Putney is renowned for its prominent role in the sport of rowing, hosting some of the most esteemed rowing clubs in the UK. London Rowing Club, founded in 1856, and Thames Rowing Club, founded in 1860, have been instrumental in producing several Olympians and World Champions, such as Sophie Hosking, who won a gold medal in the 2012 Olympic Lightweight Double Sculls, Mark Aldred, who participated in the Lightweight Men’s Four in Rio, and Jess Eddie, who won a silver medal in Rio with the Women’s Eight.
The Tideway in Putney is home to numerous major international rowing competitions, such as the Head of the River Race series including Men’s Head, Women’s Head, Schools and Veterans, which attract hundreds of teams from all around the world. The Head of the River races finish in Putney.
The dates for 2024 are:
- Saturday 9 March – Women’s Eight Head of the River
- Wednesday 20 March – Schools Head of the River
- Saturday 23 March – Head of the River Race (Men’s)

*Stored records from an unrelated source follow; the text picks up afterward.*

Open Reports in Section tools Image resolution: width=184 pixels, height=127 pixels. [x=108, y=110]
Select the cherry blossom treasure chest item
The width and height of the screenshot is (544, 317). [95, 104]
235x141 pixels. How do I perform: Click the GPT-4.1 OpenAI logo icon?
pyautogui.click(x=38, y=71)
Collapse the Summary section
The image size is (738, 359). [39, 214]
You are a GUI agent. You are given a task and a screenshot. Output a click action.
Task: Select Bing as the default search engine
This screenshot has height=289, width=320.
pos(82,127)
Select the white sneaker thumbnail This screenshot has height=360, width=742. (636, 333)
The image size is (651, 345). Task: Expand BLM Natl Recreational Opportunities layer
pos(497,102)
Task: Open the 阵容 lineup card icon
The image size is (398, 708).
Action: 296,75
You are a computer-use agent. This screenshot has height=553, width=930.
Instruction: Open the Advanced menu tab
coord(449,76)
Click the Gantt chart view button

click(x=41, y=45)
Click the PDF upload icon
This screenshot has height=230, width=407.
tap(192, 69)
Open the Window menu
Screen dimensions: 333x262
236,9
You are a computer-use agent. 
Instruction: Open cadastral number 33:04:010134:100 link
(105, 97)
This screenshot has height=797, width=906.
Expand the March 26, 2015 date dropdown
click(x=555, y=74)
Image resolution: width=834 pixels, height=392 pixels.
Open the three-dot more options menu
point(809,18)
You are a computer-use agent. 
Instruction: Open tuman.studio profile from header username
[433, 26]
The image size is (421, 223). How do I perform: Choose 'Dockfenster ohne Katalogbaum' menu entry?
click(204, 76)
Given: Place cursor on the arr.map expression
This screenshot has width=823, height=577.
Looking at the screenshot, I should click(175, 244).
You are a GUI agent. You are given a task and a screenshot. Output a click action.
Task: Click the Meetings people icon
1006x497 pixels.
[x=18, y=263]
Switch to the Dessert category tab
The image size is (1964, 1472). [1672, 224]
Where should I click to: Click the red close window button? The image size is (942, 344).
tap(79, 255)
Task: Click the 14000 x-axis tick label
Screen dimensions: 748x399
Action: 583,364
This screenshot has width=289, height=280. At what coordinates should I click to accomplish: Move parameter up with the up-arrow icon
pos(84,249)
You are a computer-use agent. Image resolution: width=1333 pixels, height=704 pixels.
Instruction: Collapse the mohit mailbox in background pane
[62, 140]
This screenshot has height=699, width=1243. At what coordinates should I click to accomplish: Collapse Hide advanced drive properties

- Sunday 24 March – Veterans Head
Putney’s most famous rowing event is The Boat Race which starts in Putney. Each year, the Boat Race teams race along the 4.2-mile course from Putney Bridge to Chiswick Bridge, drawing viewers from all around the globe.
In 2024 it will be held on Saturday 30th March (Easter Saturday). The Women’s race starts at 14.46 and the Men’s race at 15.46.
The Oxford and Cambridge University Boat Races, dating back to 1829 and 1927, respectively, are among the most historic sporting events worldwide. The men’s race was relocated to the current Tideway course in 1836, while the women continued to compete in Henley, wearing full-length skirts, and the initial races were determined based on “time and style,” with the two crews not allowed to race side-by-side.
In 2015, history was made as both the men’s and women’s Boat Races were held on the same day and on the same stretch of water along the Thames in London, marking a significant milestone in the sport’s history.